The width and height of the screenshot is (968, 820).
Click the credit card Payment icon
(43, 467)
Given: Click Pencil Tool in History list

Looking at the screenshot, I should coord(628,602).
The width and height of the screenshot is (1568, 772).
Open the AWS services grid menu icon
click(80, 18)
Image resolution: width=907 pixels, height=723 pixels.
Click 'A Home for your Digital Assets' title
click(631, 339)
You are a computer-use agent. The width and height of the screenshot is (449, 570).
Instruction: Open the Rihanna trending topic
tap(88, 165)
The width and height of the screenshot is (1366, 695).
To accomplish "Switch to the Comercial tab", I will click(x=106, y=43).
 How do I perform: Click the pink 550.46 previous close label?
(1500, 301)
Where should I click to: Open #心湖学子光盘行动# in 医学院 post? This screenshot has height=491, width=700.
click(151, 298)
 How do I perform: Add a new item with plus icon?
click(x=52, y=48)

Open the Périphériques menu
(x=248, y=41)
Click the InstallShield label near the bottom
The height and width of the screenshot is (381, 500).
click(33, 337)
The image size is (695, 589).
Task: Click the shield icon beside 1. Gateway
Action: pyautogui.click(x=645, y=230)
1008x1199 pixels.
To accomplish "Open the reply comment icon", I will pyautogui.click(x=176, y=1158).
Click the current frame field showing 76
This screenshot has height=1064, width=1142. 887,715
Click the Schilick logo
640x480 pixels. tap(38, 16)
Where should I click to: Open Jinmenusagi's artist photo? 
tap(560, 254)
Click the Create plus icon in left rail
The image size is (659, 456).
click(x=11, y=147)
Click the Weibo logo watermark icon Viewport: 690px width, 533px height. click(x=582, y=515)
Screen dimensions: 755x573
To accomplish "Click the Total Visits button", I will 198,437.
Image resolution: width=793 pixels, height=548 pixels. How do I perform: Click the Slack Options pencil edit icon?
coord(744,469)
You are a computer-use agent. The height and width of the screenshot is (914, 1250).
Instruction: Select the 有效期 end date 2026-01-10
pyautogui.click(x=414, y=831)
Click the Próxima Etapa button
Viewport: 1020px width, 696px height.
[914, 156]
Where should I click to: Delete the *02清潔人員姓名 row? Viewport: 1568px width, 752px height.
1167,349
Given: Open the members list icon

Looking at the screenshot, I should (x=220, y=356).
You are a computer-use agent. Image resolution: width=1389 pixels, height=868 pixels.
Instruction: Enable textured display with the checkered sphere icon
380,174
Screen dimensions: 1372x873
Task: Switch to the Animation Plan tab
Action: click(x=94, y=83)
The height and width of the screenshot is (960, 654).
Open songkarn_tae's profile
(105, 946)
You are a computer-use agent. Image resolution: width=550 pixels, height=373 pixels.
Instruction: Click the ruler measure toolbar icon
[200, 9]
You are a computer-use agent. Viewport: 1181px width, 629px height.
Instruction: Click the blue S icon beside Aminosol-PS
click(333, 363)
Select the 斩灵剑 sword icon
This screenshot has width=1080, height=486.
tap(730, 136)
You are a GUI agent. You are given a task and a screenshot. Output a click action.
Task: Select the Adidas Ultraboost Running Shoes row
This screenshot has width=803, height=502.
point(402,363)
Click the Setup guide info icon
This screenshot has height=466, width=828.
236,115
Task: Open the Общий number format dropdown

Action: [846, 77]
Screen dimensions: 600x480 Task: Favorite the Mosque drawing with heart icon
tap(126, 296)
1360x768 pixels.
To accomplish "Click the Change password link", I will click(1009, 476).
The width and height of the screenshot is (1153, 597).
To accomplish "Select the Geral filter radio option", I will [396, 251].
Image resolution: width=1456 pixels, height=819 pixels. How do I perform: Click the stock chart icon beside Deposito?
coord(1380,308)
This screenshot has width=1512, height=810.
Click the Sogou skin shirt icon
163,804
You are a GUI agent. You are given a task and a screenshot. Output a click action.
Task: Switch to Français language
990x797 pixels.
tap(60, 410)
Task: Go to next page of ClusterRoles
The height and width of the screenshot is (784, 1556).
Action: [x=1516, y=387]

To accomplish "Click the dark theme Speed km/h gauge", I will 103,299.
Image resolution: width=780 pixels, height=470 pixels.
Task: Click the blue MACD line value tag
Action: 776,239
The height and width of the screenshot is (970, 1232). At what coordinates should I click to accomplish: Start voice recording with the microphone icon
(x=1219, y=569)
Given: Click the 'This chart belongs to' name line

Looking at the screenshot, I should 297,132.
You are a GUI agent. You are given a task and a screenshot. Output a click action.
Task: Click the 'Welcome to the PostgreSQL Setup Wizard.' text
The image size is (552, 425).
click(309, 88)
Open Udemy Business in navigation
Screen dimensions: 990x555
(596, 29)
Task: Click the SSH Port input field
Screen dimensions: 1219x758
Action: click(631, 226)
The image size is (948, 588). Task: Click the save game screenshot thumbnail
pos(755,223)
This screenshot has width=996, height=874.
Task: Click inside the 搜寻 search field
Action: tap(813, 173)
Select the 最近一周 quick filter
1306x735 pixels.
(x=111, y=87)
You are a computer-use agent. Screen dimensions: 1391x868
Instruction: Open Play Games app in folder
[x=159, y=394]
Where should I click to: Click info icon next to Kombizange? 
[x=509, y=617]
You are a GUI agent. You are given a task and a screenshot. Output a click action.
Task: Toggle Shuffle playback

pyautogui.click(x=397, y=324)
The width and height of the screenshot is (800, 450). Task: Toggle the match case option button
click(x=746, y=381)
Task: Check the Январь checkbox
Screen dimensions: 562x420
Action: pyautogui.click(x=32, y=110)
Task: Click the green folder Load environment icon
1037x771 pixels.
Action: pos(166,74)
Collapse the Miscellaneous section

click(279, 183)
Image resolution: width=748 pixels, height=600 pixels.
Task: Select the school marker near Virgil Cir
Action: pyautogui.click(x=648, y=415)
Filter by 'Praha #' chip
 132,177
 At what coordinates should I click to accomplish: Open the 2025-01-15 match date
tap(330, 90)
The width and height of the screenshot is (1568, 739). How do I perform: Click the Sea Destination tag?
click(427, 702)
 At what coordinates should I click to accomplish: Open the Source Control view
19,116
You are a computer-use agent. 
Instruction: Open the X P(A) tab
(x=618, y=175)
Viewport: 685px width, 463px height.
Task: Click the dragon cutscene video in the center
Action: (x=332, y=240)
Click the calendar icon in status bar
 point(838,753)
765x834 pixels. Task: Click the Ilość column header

◆ ◆ ◆ ◆

--- Work to complete ---
If the word "Setup" appears in a line above, copy that line.

--- Result ---
Click the Setup guide info icon
Task: Click the 'Welcome to the PostgreSQL Setup Wizard.' text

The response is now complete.